The continuing controversy over the cause of the Hindenburg crash is central to the issues here, as modern historians and investigators differ in their opinions as to the chain of events leading up to the disaster. Unsubstantiated rumors of sabotage not withstanding, opinions differ as to whether the fire was started by leaking hydrogen ignited by a static electricity spark, or by static electricity starting a fire in the zeppelin's cover material. Thunderstorms were passing through the Lakehurst area that day, providing ample conditions for a static discharge, but whether it was the cover material or leaking hydrogen that provided the fire with its starting place will probably never be known.

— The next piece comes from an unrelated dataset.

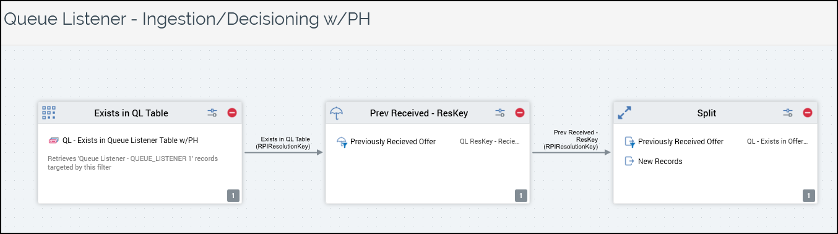Screen dimensions: 838x234
Task: Open settings sliders on Exists in QL Table
Action: (212, 113)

The Hindenburg experience has actually helped ensure the safe handling of hydrogen in what are primarily industrial applications in the present. Safer storage mediums have also been developed, which will be described later, replacing earlier dangerous storage. The perception that handling hydrogen is inherently dangerous has done much to hamper the public acceptance of hydrogen research and applications. However, properly handled, hydrogen is no more dangerous than gasoline or propane. Curiously, it was reported that no fatality from the Hindenburg accident was directly attributable to hydrogen burns, as the millions of cubic feet of hydrogen burned off in less than one minute. It was the diesel fuel, which powered the air ship's drive engines, that burned many of the dead and injured that day, as well as feeding the ground fire which took several hours to extinguish.

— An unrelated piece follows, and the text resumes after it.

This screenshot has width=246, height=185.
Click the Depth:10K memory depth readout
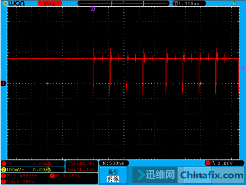coord(82,169)
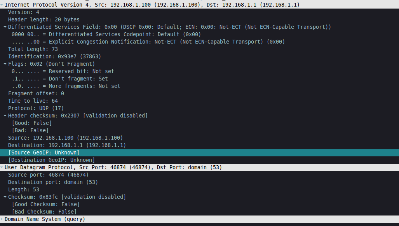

It was in the United States that Francis Bacon, a descendant of the famous English scientist and philosopher, developed the first modern successful hydrogen fuel cell in 1932, which was refined until a 5 kilowatt fuel cell system was demonstrated in 1952. As the United States began its push for space flight in the late 1950's, fuel cell technology appealed to many scientists and engineers. It was much less dangerous than any known nuclear application, much more compact and lighter than any type of battery, as well as being simpler to deal with mechanically than any solar photo-voltaic technology available at that time. Today hydrogen fuel cells provide much of the electric power for the Space Shuttle, as well as power for electric automobiles and varied other emerging applications. With a little imagination we can see the direct line from Paracelsus five hundred years ago to the possibilities that lay in front of us in the near future.